So what? Another overpaid top sportsman finally quits. Like Michael Jordan, Zinedine Zidane, Carl Lewis, David Beckham, and all the others. They entertained and were idolised by hundreds of millions, earned hundreds of millions and then rode off into the sunset, turning up occasionally as experts or “celebrities” on TV, their doings (particularly if there was even a whiff of scandal about them) being breathlessly reported in illustrated magazines and the more sensationalist of newspapers and (increasingly) web-sites. Big deal.

And the same is largely true of Schumacher. In 2010, one source estimated his net worth at around 830 million US dollars. That was the year he came back to Formula One after three years in retirement, Mercedes reportedly paying him around 30 million US$ annually to do so (not including what he earns from endorsements).
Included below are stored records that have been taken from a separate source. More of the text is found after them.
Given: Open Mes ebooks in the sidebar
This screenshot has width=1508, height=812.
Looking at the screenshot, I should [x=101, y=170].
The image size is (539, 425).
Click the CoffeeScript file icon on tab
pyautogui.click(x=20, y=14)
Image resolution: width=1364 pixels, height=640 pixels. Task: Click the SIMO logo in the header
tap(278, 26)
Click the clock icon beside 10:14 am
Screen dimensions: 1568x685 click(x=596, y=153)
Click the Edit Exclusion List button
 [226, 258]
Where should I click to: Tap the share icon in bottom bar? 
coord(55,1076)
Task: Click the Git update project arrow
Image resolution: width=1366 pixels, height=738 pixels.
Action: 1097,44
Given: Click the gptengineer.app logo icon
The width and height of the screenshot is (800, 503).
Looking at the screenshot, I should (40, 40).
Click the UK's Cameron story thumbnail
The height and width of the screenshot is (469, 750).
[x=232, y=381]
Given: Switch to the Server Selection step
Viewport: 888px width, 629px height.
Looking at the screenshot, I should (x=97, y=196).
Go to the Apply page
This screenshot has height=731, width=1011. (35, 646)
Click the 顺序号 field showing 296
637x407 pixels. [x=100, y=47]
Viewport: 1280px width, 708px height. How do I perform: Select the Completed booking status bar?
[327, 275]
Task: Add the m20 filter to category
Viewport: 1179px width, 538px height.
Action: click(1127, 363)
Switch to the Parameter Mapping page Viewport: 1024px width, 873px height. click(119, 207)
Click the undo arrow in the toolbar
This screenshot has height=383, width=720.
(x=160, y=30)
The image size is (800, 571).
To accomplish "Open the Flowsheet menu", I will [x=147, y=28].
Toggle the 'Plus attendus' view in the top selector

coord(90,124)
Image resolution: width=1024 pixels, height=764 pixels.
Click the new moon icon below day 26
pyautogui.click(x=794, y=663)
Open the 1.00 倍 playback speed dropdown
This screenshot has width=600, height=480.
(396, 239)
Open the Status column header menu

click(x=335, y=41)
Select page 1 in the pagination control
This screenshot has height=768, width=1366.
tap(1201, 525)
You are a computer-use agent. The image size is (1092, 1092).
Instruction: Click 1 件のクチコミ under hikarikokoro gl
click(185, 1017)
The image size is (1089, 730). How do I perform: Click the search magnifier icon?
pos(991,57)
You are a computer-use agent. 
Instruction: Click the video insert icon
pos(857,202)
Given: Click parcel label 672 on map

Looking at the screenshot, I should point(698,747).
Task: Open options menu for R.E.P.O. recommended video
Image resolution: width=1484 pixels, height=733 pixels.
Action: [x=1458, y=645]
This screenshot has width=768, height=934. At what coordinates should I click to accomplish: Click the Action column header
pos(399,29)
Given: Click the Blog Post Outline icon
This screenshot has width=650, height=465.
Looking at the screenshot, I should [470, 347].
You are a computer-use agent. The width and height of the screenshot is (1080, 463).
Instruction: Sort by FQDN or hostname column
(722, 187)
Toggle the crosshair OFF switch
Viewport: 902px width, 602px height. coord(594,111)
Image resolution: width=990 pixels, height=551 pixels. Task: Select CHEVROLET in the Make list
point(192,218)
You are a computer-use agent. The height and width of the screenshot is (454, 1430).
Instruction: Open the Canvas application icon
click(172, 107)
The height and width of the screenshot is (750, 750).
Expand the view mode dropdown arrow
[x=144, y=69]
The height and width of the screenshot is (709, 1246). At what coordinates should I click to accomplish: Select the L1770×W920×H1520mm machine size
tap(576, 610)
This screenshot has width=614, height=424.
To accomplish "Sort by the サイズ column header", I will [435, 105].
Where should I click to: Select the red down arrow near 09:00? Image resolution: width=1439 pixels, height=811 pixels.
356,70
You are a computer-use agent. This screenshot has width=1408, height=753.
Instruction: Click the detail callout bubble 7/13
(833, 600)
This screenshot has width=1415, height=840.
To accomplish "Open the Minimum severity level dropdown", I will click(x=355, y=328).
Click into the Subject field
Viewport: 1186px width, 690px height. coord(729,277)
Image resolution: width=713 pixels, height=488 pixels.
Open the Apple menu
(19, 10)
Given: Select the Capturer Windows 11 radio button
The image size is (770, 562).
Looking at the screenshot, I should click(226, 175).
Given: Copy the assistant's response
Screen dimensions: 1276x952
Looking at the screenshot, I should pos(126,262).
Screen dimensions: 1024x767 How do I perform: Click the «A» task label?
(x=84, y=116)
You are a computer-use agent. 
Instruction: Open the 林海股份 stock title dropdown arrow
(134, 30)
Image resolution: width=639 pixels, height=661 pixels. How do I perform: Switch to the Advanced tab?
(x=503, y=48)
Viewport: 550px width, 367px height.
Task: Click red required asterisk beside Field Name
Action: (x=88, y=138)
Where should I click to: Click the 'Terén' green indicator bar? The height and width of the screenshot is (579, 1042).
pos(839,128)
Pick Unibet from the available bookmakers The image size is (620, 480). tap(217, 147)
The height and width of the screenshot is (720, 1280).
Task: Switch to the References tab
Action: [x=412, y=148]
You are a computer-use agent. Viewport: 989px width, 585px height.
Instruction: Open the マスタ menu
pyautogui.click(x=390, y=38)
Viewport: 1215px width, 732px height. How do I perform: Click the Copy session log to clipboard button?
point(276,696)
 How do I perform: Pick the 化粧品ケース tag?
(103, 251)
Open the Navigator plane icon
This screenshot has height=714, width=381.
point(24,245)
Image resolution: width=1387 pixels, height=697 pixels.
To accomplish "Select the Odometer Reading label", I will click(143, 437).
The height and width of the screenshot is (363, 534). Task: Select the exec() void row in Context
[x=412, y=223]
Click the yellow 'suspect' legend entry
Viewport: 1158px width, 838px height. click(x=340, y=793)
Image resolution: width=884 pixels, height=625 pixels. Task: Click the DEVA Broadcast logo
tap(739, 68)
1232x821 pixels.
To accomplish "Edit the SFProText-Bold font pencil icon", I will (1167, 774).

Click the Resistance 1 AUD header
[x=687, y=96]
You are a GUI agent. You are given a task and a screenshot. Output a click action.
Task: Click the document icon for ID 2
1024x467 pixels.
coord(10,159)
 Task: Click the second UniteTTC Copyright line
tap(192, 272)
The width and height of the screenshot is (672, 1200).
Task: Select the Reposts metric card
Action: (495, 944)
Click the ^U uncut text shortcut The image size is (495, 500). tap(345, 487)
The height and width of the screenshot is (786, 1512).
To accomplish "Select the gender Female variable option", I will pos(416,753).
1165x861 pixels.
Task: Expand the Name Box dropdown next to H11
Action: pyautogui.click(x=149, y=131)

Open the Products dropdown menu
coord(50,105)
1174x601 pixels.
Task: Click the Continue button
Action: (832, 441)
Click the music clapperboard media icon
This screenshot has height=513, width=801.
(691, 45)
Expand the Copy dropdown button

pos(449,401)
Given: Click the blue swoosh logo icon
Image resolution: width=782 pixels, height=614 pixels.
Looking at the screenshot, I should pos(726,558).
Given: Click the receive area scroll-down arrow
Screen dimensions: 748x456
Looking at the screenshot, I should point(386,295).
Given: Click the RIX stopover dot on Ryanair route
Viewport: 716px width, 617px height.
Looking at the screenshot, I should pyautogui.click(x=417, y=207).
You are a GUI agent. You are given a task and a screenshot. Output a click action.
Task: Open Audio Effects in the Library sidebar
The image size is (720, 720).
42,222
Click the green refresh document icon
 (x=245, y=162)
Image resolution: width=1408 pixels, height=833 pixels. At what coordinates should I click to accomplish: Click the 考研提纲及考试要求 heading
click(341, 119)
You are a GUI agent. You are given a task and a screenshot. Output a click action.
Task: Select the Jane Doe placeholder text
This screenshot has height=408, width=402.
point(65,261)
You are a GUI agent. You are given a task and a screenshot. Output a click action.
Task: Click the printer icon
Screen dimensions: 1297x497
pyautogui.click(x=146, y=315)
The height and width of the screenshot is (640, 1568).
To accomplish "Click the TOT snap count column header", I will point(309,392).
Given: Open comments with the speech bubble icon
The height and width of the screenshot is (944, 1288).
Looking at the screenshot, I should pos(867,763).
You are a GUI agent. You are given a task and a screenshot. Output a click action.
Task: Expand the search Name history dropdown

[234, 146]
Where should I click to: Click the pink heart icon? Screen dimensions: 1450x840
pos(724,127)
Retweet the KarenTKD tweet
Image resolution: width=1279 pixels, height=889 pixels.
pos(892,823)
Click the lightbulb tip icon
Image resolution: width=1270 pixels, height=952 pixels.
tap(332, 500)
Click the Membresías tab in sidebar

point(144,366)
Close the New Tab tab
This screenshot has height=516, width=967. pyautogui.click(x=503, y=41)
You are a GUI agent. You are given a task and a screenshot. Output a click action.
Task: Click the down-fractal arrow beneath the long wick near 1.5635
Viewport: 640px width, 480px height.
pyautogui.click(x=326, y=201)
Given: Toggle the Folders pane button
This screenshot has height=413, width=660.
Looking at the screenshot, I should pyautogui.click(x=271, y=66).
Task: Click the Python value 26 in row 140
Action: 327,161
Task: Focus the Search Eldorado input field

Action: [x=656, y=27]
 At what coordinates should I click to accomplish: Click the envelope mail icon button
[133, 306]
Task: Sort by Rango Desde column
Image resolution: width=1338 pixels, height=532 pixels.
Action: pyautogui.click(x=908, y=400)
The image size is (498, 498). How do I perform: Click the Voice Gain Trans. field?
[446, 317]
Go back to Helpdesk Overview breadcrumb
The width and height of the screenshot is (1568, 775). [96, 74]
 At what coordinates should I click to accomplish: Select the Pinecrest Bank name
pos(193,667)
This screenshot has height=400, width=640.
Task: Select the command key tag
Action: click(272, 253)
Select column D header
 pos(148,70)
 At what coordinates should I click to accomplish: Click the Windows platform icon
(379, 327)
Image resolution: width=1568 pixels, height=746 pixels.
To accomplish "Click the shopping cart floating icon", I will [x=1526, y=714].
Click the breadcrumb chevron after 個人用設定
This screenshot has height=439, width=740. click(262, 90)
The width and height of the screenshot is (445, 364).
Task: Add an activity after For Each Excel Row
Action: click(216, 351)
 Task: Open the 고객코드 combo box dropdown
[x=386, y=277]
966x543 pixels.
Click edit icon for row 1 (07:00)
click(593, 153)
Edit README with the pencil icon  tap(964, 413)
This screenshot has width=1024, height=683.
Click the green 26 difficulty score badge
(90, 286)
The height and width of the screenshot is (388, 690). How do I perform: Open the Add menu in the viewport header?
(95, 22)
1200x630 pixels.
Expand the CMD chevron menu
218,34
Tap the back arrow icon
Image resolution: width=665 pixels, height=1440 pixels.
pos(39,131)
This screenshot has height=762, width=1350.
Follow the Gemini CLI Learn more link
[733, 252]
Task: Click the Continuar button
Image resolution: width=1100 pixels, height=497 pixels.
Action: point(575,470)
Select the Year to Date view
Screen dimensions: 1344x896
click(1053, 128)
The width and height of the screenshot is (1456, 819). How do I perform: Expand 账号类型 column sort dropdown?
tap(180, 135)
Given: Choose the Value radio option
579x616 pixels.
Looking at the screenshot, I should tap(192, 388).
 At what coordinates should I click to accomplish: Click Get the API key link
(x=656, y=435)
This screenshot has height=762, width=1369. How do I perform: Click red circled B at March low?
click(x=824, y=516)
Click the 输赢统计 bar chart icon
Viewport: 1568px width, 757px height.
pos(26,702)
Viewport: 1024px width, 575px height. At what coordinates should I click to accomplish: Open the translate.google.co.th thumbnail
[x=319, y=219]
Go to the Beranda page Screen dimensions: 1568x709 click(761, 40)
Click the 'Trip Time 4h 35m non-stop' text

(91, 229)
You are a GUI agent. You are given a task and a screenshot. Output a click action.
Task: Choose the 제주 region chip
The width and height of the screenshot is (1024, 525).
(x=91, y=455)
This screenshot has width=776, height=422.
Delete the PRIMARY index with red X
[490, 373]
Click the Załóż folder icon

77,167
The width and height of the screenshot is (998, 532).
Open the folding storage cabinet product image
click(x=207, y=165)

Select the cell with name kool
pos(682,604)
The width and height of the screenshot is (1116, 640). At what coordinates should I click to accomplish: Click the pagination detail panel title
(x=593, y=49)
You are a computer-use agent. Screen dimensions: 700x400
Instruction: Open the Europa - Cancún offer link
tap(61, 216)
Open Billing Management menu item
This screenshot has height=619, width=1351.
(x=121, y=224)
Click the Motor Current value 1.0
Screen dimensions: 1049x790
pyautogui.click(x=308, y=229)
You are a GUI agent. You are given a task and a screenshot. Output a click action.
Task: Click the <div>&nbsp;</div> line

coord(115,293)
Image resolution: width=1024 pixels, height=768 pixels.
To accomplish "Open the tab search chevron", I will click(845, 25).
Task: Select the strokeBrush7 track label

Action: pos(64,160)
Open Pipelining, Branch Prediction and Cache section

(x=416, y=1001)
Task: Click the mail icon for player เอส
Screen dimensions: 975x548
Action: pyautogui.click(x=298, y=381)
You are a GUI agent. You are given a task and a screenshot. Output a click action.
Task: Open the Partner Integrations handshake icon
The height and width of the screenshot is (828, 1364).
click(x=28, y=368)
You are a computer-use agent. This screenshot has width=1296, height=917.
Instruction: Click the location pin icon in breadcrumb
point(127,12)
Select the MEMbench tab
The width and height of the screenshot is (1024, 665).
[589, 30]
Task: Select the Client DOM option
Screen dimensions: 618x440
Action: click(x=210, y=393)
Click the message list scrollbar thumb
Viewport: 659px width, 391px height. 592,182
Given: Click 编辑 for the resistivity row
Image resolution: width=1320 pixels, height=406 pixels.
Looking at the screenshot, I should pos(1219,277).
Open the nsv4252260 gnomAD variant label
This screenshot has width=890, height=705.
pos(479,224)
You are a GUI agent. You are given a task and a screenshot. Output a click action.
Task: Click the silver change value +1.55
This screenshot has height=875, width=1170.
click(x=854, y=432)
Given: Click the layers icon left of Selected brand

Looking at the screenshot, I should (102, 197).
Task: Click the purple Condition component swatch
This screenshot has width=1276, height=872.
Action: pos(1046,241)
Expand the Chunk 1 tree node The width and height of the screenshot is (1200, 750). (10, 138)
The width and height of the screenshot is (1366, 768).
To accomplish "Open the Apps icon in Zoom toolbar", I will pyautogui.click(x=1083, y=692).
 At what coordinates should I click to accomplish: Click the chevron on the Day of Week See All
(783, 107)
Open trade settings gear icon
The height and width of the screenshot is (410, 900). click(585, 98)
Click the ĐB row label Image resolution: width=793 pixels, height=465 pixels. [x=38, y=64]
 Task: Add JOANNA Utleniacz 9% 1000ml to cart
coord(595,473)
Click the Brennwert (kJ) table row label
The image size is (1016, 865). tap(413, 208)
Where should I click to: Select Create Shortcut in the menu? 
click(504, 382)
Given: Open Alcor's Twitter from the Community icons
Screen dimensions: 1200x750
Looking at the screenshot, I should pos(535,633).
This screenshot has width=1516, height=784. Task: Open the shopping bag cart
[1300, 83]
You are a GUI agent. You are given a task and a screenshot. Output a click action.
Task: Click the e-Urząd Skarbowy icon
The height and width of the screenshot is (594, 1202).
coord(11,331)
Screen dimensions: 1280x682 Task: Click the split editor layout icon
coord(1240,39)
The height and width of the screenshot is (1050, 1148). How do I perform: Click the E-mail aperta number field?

The argument often made with regards to the insane amounts earned by top sportsmen is that – in terms of returns – they are actually worth it, earning through their success much larger sums (through sponsorships, advertising value, TV-rights – especially TV-rights) for those who are actually paying them their millions. The irony about Schumacher is that success has eluded him and his Mercedes paymasters for the past three years; the best he has achieved in that period is one third place in a Grand Prix. 90 million dollars plus for that kind of performance? Nice work, if you can get it.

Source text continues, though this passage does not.